I have an elevation hub in a remote house that I will form the basis of my zwave/zigbee network in that house. At the moment, I am in the very early stages of this project, with just two devices - a ST zigbee button, and a Hank z-wave four-button scene controller. These two devices were set up as a placeholder for an eventual much larger number of devices. The eventual plan is for up to four hubs at the property across 3 buildings.
I am encountering a repeating issue with the hub apparently crashing during periods of inactivity. So far I have not seen the behavior when I am activity using the devices associated with the Hub.
By crashing, I mean completely unresponsive to opening the GUI, the attached devices are non-functional, the hub does not respond to pings, and network instrumentation appears to show no activity for multiple days. This happens repeatedly following several days of inactivity - 2, 3, or 4. The time taken for the crash is variable. There is nothing in the logs that indicates anything out of the ordinary - just random activity (eg temperature reports) from the associated devices until that simply stops. No errors were reported. I updated the hub to the latest firmware last weekend (whichever that was, since I am at a different location, I cannot reboot it to check). This is a pretty serious issue since I have 40 or so planned devices, and I need to know if I should abandon Hubitat as a solution and start looking for alternatives before I invest any more time. I do not honestly care either way, but I need to know if this can be solved to make decisions about my prototyping. My interim solution at present will be to resort to a nightly forced power cycle.
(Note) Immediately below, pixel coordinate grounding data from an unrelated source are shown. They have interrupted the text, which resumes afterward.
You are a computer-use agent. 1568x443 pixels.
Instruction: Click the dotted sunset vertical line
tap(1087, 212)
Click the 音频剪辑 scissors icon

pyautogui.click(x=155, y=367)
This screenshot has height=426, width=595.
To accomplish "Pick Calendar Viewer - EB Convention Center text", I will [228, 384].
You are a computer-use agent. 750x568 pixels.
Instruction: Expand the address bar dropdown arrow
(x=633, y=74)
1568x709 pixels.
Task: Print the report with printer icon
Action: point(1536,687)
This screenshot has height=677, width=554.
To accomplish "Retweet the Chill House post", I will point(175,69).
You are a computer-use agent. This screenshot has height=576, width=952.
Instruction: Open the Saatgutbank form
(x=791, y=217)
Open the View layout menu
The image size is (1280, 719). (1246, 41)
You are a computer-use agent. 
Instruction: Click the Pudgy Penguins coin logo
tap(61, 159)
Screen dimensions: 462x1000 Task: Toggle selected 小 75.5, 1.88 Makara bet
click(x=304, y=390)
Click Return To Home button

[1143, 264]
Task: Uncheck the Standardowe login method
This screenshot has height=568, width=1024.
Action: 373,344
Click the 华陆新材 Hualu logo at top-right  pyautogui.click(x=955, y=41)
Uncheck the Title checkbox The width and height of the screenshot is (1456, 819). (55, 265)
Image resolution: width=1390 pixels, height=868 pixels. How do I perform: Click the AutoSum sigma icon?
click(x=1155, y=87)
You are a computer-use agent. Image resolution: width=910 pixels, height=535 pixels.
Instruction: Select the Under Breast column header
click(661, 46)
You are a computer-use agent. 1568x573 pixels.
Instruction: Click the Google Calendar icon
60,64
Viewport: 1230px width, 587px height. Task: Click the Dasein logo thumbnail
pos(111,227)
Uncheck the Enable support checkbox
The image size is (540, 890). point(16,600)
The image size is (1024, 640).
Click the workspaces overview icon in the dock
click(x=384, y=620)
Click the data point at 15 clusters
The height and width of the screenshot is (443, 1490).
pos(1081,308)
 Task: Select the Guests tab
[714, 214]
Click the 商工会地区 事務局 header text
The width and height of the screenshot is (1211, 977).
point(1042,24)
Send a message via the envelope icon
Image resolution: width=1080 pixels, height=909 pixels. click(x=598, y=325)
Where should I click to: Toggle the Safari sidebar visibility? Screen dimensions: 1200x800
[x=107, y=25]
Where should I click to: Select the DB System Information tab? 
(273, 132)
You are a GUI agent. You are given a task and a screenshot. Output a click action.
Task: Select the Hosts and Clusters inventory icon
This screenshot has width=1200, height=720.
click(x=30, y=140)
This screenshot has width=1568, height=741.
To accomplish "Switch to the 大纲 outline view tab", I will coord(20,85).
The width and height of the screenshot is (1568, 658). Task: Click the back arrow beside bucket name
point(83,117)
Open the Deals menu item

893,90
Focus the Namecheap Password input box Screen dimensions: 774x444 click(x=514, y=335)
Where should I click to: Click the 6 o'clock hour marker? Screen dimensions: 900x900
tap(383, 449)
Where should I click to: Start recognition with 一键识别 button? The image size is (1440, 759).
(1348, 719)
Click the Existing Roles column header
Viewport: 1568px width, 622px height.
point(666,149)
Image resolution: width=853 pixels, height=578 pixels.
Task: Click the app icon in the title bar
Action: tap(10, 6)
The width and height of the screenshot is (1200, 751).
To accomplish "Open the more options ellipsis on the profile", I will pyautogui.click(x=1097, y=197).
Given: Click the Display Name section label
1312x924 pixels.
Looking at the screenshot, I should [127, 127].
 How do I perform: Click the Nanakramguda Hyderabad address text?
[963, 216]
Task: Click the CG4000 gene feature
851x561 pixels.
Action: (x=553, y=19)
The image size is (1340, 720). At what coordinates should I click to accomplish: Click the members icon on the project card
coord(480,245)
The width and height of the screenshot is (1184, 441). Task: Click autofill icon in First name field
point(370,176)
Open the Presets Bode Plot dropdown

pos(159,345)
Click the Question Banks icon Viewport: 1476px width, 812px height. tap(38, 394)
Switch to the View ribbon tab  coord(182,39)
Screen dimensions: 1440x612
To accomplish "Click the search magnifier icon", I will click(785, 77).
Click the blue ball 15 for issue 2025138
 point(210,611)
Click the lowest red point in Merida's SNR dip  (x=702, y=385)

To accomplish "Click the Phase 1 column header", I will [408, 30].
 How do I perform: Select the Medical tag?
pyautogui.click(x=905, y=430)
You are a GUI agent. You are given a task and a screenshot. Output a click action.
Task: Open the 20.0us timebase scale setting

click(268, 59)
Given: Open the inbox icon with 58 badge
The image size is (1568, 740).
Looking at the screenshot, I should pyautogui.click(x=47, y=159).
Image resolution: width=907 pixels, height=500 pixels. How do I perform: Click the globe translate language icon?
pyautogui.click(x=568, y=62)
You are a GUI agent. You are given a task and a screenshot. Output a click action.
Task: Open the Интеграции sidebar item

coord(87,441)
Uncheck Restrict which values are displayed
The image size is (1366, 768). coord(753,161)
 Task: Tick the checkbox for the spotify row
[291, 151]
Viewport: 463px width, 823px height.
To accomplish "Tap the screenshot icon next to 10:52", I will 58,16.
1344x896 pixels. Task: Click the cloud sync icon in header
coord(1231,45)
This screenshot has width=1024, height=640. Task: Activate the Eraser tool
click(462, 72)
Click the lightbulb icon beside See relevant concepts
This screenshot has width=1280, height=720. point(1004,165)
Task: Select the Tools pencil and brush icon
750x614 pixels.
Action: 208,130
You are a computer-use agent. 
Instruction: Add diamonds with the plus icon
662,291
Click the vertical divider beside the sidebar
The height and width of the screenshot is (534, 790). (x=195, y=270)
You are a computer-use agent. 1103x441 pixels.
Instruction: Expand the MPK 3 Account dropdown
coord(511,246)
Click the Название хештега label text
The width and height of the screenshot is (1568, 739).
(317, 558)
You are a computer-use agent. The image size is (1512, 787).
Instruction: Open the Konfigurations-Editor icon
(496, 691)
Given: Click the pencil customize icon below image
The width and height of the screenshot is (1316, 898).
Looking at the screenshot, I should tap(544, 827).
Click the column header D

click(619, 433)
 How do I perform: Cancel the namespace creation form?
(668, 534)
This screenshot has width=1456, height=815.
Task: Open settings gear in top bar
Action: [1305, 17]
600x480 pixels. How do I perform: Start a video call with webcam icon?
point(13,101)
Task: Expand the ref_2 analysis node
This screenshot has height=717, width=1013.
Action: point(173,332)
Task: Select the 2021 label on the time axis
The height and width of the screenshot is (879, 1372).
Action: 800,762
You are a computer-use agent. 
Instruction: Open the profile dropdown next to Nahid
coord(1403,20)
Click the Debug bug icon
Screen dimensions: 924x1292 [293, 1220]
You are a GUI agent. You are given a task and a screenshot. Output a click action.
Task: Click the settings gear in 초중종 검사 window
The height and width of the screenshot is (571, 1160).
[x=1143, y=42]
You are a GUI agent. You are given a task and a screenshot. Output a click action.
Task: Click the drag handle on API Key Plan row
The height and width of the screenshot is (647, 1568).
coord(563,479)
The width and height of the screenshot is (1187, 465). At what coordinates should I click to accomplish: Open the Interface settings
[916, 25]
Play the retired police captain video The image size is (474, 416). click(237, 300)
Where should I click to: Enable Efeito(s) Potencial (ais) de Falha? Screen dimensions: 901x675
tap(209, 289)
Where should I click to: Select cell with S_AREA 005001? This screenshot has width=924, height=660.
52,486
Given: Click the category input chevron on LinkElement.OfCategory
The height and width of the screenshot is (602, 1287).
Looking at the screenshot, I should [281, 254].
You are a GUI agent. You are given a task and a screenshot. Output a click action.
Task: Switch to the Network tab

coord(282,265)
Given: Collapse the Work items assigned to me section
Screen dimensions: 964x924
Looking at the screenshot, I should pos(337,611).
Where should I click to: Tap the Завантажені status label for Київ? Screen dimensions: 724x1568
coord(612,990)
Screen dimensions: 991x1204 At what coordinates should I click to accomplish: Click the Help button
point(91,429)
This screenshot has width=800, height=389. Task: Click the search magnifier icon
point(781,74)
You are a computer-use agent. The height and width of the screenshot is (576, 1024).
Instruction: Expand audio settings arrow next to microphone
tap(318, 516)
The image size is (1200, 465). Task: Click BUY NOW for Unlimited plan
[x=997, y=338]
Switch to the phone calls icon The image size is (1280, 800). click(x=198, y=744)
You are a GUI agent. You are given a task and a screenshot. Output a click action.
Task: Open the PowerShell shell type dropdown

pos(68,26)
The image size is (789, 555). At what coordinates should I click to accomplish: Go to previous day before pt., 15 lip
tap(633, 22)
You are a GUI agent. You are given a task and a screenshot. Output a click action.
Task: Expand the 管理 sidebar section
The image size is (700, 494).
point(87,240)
I came across various posts from a few years ago that referenced an identical crashing behavior, but in those cases, a firmware update fixed the problem.
What info can I collect to help with resolving this?
More generally you may also be interested in the Hub Information driver, a popular way to keep tabs on the state of the hub, particularly if you have an external data collection option, like InfluxDB or something similar.
Thank you for that.. I'm a fan of monitoring. One question I do have as a complete novice - how would I actually get access to the data from the driver? I understand the process of installing it (and I just did), but I have been unable to find any conceptual information on the hub architecture and where these kinds of drivers fit into it. I am just utterly lacking any context on how the various pieces fit together - any pointers to doc?
Yep. Go to settings))backup and download a new backup (that will be a clean up the database) then go to yourhubip:8081 and do soft reset. On reboot, when prompted to restore, use the database you downloaded to your pc
Thank you for the PM. May I ask how do you determine that hub stops working, and also, mind me asking when was the last time such event occurred. I took a look at your hub's engineering logs and I do not see any traces of your hub going missing, or "crashing" of any kind. I see that the hub was disconnected from the network 10 days ago, but no problems more recently. You do not need to perform Soft Reset or take any further actions. Instead, let me know as soon as you find the hub unreachable so we can address the issue when it happens.
To elaborate further: I define "Hub Stops working" in one of two ways
I discover I cannot connect to the GUI from my remote location, coincident with this I can see zero network activity on the hub from network instrumentation.
When I arrive at the property after my typical 5-day absence, the two devices I have (both buttons) are nonfunctional. This usually leads to me discovering that 1) is the case.
The only recovery appears to be power cycling.
I believe that the two items are unrelated. I do not see any evidence of the first to happen, as the routine tasks are running uninterrupted. The second, may be related to the mesh. When first powered, the radio has boosted power, if devices are at the edge of your mesh, they may stop working. Adding a repeater to support the battery powered devices may help alleviate second item.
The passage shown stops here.